**Directive:** Please reproduce the entries word for word, starting at the line that contains "Click the small" and ending at the line that contains "tap(263, 301)", with both of those lines included.

**Material supplied:**
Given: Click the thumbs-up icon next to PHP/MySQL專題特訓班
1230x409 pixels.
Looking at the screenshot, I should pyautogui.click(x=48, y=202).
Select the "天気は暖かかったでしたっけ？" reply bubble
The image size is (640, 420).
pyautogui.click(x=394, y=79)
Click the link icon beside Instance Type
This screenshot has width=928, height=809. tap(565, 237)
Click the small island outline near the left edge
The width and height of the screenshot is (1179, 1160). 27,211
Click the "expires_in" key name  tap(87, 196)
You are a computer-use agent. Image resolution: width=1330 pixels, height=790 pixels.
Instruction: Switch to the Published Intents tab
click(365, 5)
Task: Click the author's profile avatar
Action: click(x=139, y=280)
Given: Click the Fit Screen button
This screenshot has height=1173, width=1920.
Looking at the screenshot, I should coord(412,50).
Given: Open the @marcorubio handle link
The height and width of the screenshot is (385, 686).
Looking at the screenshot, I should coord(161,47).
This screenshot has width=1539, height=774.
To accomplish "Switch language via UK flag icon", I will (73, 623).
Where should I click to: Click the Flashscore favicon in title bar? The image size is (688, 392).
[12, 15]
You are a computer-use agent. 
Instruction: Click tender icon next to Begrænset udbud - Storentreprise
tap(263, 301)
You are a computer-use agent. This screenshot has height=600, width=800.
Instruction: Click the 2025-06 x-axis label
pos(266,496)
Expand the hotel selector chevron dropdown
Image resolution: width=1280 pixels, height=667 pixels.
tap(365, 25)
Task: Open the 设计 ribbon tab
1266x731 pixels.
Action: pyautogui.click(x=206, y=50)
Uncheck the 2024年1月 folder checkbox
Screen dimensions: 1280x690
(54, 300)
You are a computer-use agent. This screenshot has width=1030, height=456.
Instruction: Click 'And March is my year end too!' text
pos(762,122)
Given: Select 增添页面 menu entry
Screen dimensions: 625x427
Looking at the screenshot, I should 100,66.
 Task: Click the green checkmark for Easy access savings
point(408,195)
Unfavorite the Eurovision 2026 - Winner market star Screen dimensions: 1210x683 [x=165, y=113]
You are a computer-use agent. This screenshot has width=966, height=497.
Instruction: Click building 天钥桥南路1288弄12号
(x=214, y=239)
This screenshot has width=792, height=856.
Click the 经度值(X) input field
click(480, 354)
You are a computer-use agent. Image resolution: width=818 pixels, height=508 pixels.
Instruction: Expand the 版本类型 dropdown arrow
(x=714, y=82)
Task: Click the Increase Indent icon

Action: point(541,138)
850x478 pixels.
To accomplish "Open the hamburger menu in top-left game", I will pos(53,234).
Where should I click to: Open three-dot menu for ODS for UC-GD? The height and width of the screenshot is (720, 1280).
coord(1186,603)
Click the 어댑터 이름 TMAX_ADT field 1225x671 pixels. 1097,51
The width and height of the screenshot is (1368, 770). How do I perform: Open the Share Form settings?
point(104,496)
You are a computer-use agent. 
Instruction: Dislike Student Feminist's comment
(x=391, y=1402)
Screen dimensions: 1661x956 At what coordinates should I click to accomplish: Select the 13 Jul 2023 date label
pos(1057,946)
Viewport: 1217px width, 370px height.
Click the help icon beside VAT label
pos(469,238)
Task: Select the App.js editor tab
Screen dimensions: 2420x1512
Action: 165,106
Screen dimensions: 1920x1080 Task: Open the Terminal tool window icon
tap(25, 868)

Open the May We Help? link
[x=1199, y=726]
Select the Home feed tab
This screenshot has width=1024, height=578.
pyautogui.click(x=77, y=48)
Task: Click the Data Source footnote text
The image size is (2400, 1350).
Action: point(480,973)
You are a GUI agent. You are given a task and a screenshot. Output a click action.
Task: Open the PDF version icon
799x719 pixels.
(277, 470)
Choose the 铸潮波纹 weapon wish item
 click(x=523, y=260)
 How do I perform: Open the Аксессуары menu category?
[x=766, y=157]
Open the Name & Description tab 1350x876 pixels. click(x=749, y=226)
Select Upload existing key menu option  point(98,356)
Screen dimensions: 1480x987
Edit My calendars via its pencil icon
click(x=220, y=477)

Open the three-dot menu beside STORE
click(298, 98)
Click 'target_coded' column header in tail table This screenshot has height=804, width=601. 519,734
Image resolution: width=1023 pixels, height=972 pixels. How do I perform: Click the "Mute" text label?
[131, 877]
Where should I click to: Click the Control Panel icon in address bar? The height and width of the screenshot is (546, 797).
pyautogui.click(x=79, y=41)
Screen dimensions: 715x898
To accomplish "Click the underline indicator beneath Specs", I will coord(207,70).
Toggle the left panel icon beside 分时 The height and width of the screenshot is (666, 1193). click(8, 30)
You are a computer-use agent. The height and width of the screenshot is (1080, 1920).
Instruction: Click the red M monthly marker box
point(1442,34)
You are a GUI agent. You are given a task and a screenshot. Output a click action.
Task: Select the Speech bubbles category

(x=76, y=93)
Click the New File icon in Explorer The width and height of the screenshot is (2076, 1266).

**Final answer:**
Click the small island outline near the left edge
The width and height of the screenshot is (1179, 1160). 27,211
Click the "expires_in" key name  tap(87, 196)
You are a computer-use agent. Image resolution: width=1330 pixels, height=790 pixels.
Instruction: Switch to the Published Intents tab
click(365, 5)
Task: Click the author's profile avatar
Action: click(x=139, y=280)
Given: Click the Fit Screen button
This screenshot has height=1173, width=1920.
Looking at the screenshot, I should coord(412,50).
Given: Open the @marcorubio handle link
The height and width of the screenshot is (385, 686).
Looking at the screenshot, I should coord(161,47).
This screenshot has width=1539, height=774.
To accomplish "Switch language via UK flag icon", I will (73, 623).
Where should I click to: Click the Flashscore favicon in title bar? The image size is (688, 392).
[12, 15]
You are a computer-use agent. 
Instruction: Click tender icon next to Begrænset udbud - Storentreprise
tap(263, 301)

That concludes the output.